TGA-DTG curves of viscose fiber fabric (a) and grafted fabric (b) in air

Fire retardant performance of VF-g-DPAMP

In order to obtain the fire retardant property of the control and grafted viscose fiber fabric, vertical flame tests were utilized to evaluate the fire retardancy of the samples, as shown in Fig. 12. The ignition source was removed immediately after the sample was ignited. It is found that the control sample burns intensely and burns out very quickly with no char residue left. However, the grafted viscose fiber fabric can maintained the fabric tissue after combustion, exhibiting excellent flame retardancy. It has been reported that the cotton fabric treated with phosphorus and nitrogen-containing monomers has better fire retardant performance than the fabrics treated with nitrogen-free phosphorus-containing monomers (Bajaj et al. 2000). The reason is the fact that compared with those compounds without nitrogen, phosphorus and nitrogen-containing compounds are better phosphorylation agents (Tsafack and Levalois-Grutzmacher 2006; Hendrix et al. 1972; Lawler et al. 1985; Lewin 1999). DPAMP used in this work has the similar chemical structure with DEAEPN (Tsafack and Levalois-Grutzmacher 2006), and it has six-membered ring structure which contributes the char forming and LOI value increasing. It is clearly shown that the initial LOI value of viscose fiber fabric is 17.1 while the grafted viscose fiber fabric is greatly increased with the grafting percentage increasing. The LOI values of the grafted viscose fiber fabric are 23.4, 26, 27.5 and 28.8 % with the grafting percentage of 6.1, 6.8, 7.5 and 8.7 %, respectively, which shows good flame retardance of grafted viscose fiber fabric.

Fig. 12
figure 12

Photographs of the vertical burning tests of the pristine and grafted fabric recorded at 5, 10, 20 and 30 s

Durability is one of the important indexes of fire retardant materials. The grafted viscose fabric was washed according to AATCC Test Method 61-2003 test No. 1A standard in order to assess the durability of the fabric. The LOI values are almost unchanged, which is due to the fact that the covalent bond between cellulose substrate and DPAMP flame retardant monomer can withstand many repeated washing, i.e. repeated washing cannot destroy the covalent bond between cellulose and DPAMP. In other words, the existence of the DPAMP unit guaranteed the durability of the flame retardancy.

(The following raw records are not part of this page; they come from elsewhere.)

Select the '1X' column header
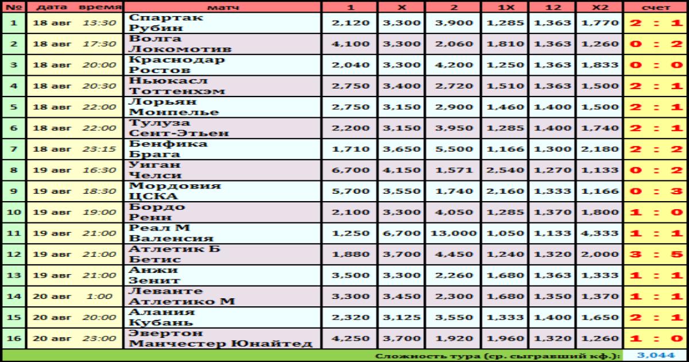 coord(506,7)
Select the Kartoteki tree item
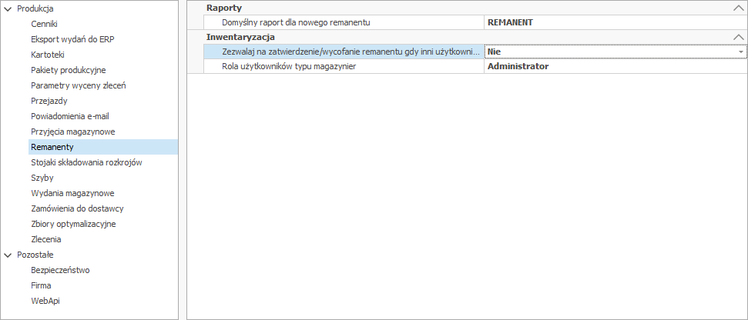The image size is (748, 320). 48,54
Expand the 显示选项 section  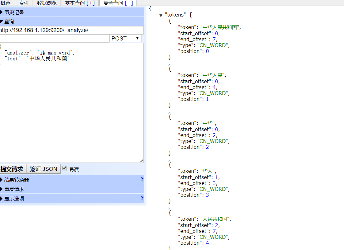(14, 199)
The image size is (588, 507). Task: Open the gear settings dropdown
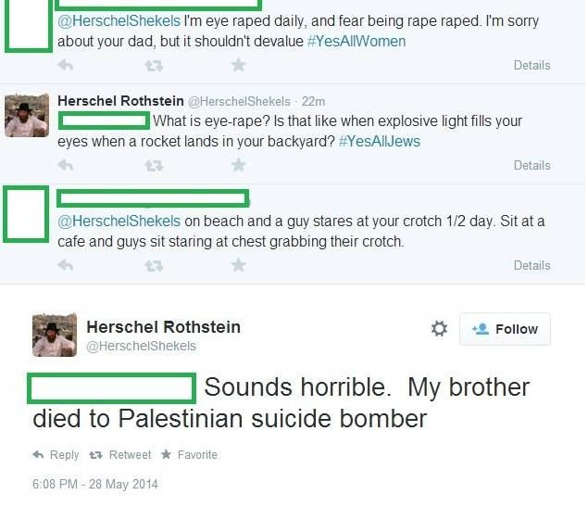tap(439, 329)
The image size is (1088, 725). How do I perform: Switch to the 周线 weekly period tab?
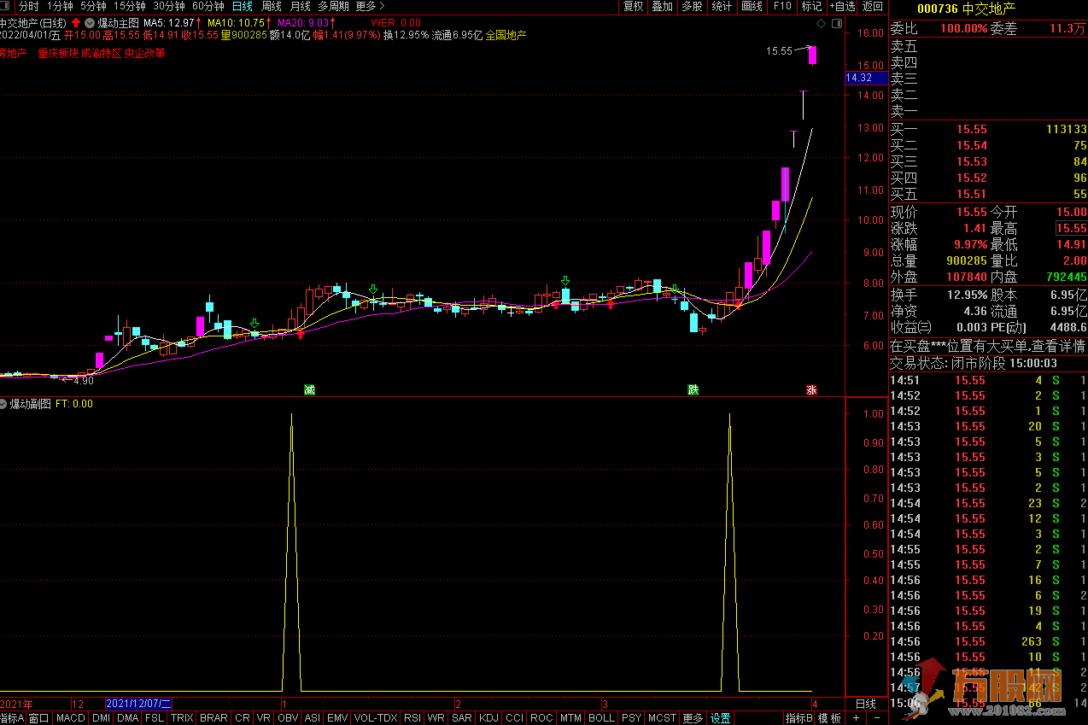pos(271,6)

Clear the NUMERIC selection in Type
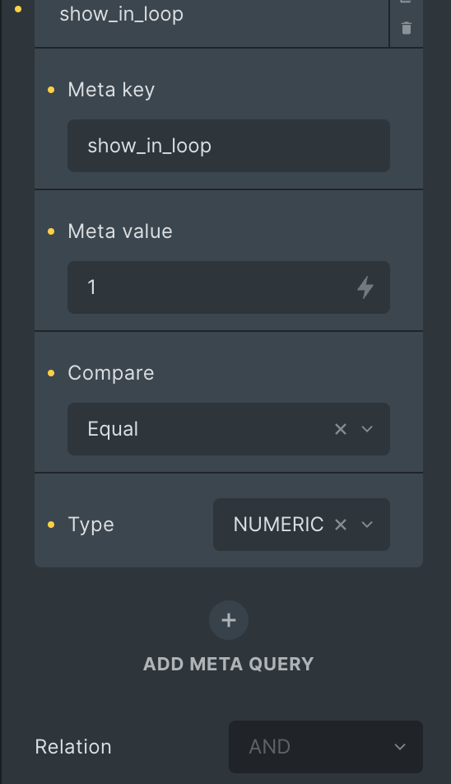[341, 525]
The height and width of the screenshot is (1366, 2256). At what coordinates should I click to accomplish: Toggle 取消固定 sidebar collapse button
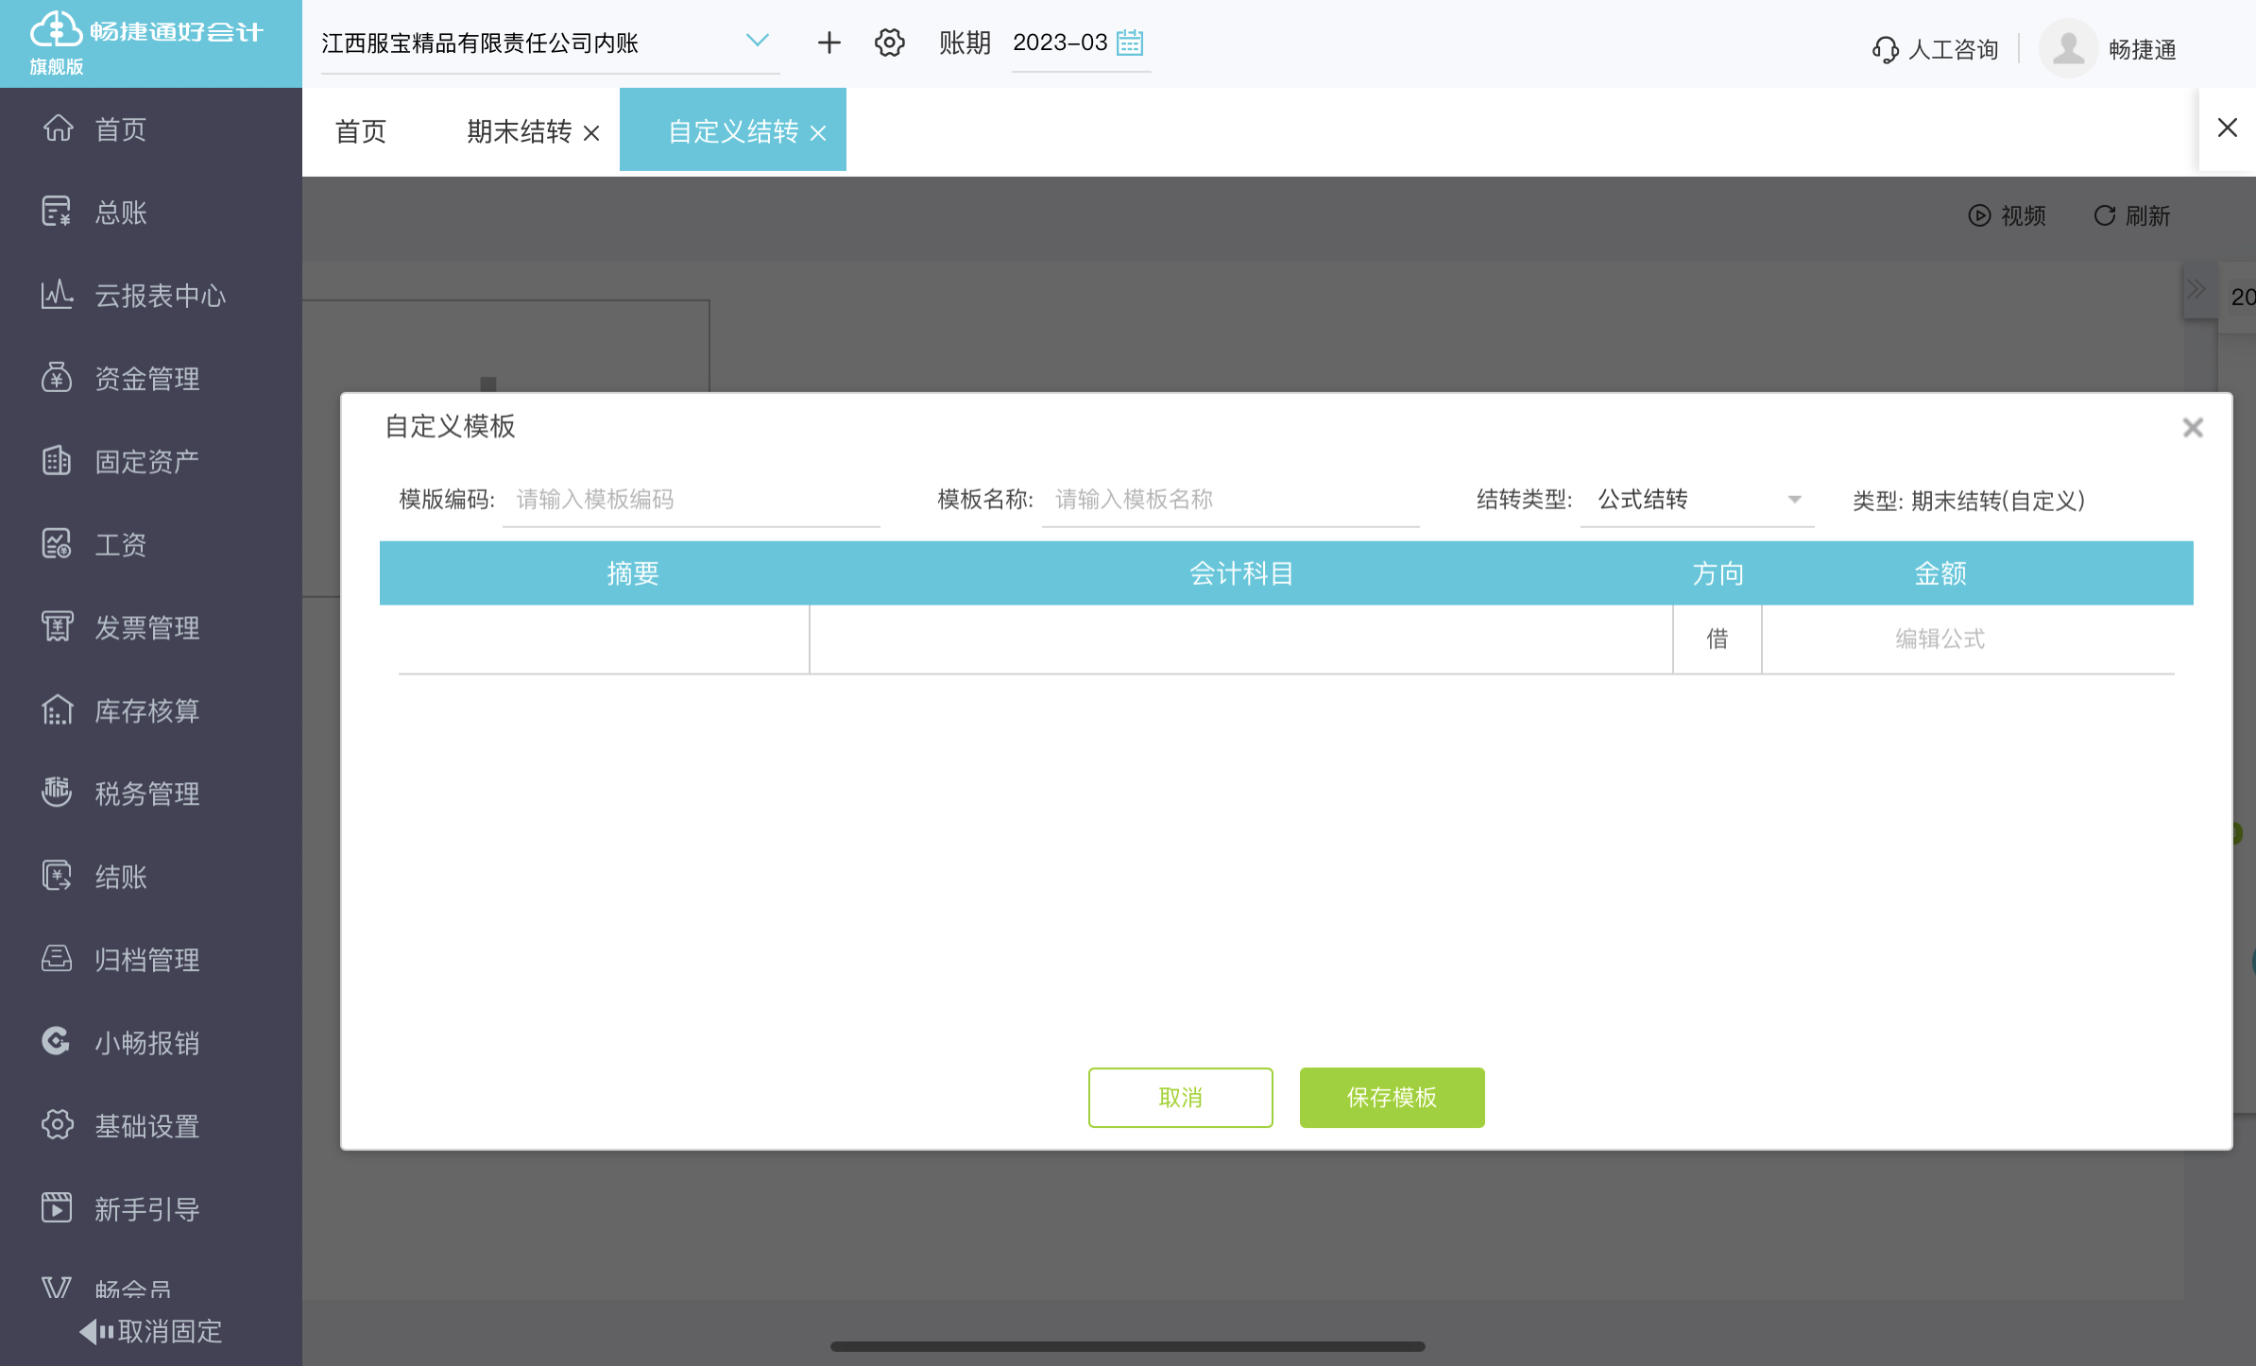tap(150, 1330)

In order to further research the combustion behaviour of the samples, cone calorimetry is used to investigate the flame retardancy of the samples. Figures 13 and 14 show HRR and THR curves of the samples. Comparing with control fabric, significant decreases of pkHRR and THR of grafted fabric have been observed. The pkHRR of grafted fabric decreases from 150 kW/m2 of control fabric to 98 kW/m2 and THR from 5.70 to 1.73 MJ/m2. This verifies that the phosphorus and nitrogen-containing copolymer unit really enhance the flame retardancy of viscose fabric.

Fig. 13
figure 13

HRR curves of the control (a) and grafted fabric (b)

Fig. 14
figure 14

THR curves of the control (a) and grafted fabric (b)

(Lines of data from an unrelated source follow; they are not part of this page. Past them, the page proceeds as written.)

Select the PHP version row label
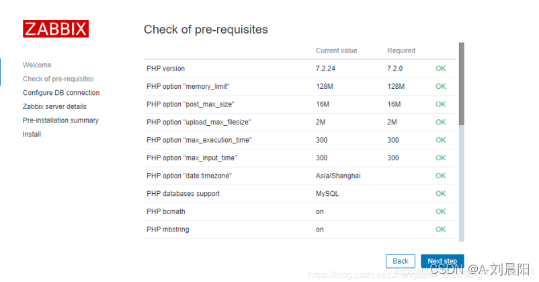 click(166, 69)
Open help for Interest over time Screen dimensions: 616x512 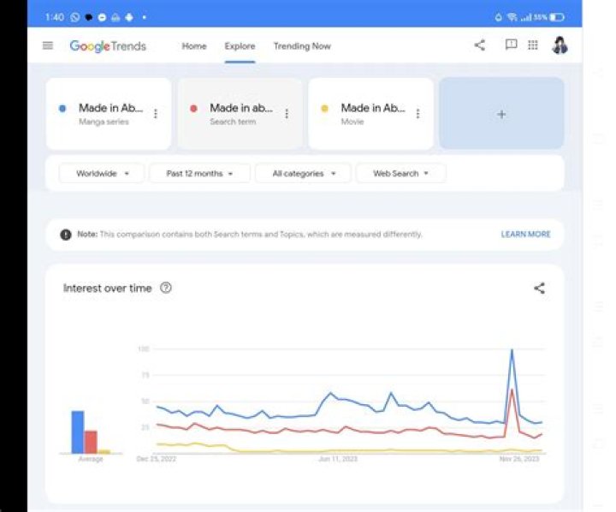166,289
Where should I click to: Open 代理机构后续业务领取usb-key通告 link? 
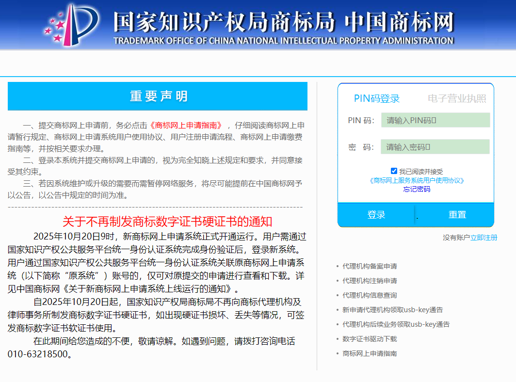[x=396, y=324]
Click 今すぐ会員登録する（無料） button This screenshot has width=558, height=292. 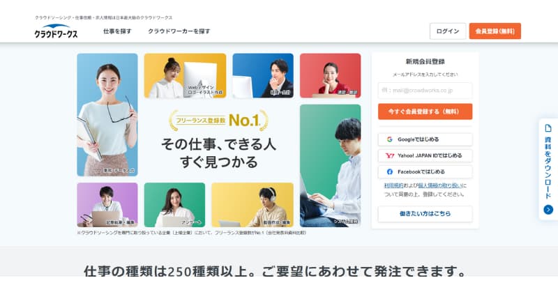click(425, 112)
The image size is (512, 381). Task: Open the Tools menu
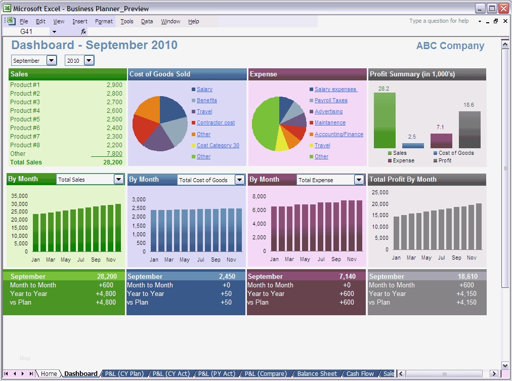tap(126, 21)
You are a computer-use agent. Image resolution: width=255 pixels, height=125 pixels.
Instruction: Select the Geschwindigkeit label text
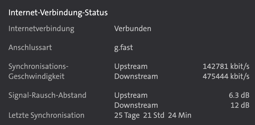(36, 76)
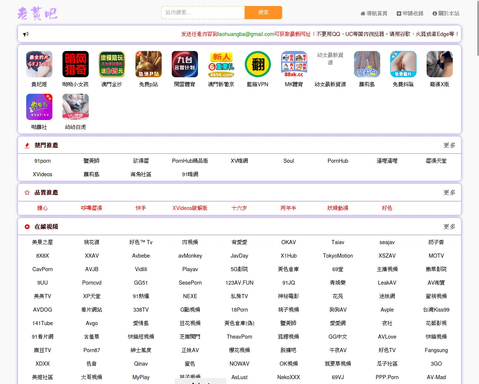
Task: Open 關於本站 in the top menu
Action: pos(449,14)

SEM images of the grafted fabric before and after vertical burning tests are shown in Fig. 9. The structure of the sample after burning (Fig. 9d) maintains the integrity and the shape of the fabric tissue, very similar to the fibers before burning (Fig. 9c). The compact structure of the char residue could effectively shield the heat and oxygen penetrating through the dense structure so that the fire retardancy increased.

Conclusion

In conclusion, a phosphorus and nitrogen-containing comonomer was successfully grafted onto viscose fiber fabric through radical polymerization. The grafted viscose fiber fabric has good thermal performance and char forming ability. The SEM images of the chars after LOI test showed that the structure of the fabric, fiber shape were all well preserved, indicating excellent char forming ability of the grafted viscose fiber fabric.